Exclude the pictures and set down, unaltered, the lines from the one that holds "This screenshot has height=630, width=1200." through the end of the data.

= Beginning of Section =

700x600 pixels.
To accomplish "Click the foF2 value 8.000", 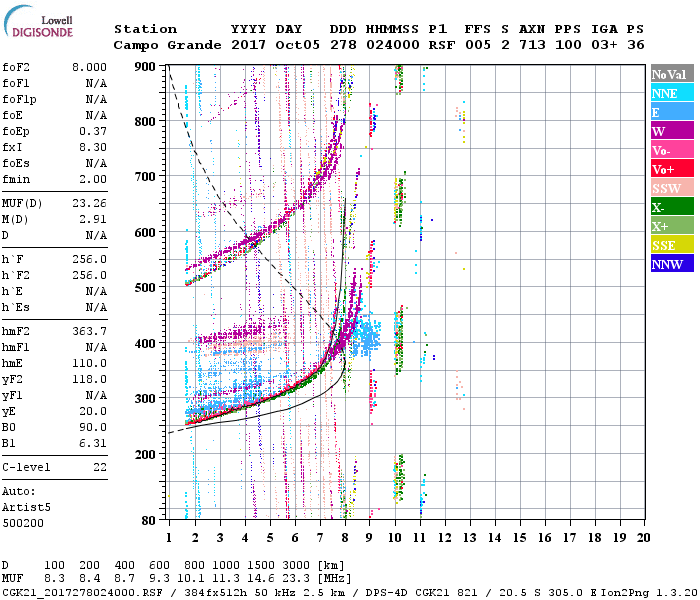I will (91, 67).
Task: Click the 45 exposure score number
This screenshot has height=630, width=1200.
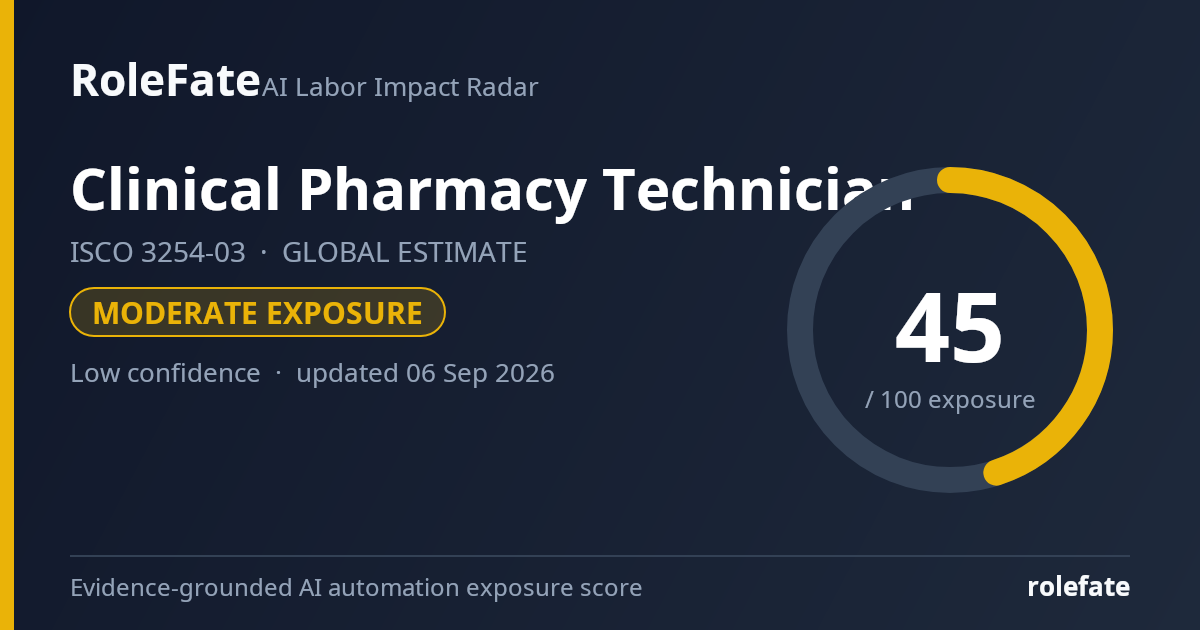Action: (x=949, y=330)

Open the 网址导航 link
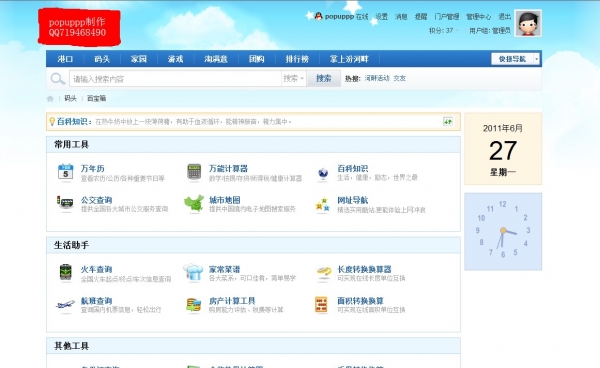352,200
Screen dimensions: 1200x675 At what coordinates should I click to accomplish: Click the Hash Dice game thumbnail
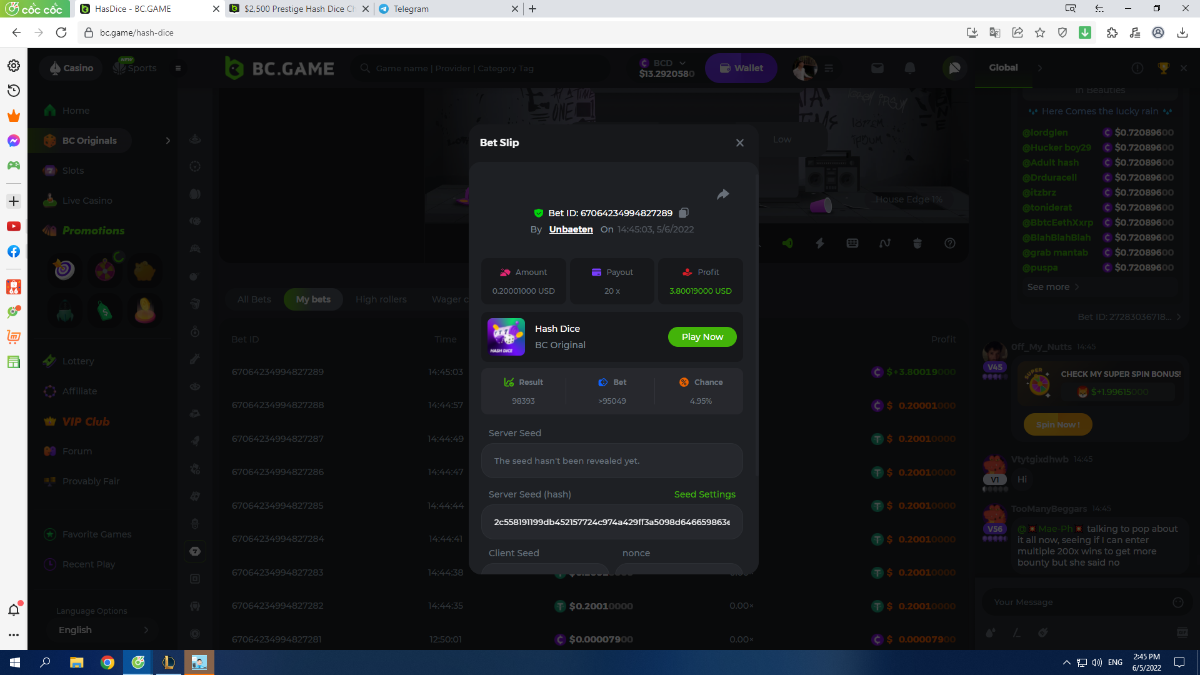[x=506, y=337]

= End of Section =

**Exercise result**:
This screenshot has height=630, width=1200.
Action: (x=949, y=330)

Open the 网址导航 link
352,200
Screen dimensions: 1200x675 At what coordinates should I click to accomplish: Click the Hash Dice game thumbnail
[x=506, y=337]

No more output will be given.